=== Section Start ===

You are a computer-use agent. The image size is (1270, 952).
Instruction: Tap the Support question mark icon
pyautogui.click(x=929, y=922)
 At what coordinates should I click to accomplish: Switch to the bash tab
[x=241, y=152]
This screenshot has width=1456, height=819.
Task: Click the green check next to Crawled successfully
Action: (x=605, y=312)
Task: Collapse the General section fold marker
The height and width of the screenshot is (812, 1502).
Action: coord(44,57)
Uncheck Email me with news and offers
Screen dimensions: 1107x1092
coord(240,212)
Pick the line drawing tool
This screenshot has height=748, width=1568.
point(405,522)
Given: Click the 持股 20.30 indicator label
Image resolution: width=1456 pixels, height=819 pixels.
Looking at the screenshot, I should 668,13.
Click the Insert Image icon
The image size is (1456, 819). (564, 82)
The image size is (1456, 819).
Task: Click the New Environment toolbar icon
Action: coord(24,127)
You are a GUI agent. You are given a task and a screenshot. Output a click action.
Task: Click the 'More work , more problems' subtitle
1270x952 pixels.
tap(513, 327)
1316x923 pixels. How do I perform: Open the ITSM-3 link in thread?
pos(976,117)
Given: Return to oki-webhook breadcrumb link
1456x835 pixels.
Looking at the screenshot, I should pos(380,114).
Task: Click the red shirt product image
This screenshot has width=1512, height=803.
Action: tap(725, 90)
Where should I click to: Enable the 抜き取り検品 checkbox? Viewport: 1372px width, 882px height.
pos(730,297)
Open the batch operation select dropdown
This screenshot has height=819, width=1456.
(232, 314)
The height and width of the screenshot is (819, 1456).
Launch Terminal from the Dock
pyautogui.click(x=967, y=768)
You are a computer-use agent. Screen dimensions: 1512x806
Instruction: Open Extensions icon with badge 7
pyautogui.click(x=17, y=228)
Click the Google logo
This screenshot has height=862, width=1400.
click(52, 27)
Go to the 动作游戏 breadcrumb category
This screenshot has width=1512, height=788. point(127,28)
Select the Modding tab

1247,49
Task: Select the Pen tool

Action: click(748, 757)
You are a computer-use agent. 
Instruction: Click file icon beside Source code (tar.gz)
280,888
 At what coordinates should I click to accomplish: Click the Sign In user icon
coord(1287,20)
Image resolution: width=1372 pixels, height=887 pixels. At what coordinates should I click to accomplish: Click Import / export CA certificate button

=== Section End ===

- _Your instructions_
Which lines hold the word "agent"? Copy each of them from the records.

- _Response box_
You are a computer-use agent. The image size is (1270, 952).
You are a GUI agent. You are given a task and a screenshot. Output a click action.
You are a computer-use agent. Screen dimensions: 1512x806
You are a computer-use agent. 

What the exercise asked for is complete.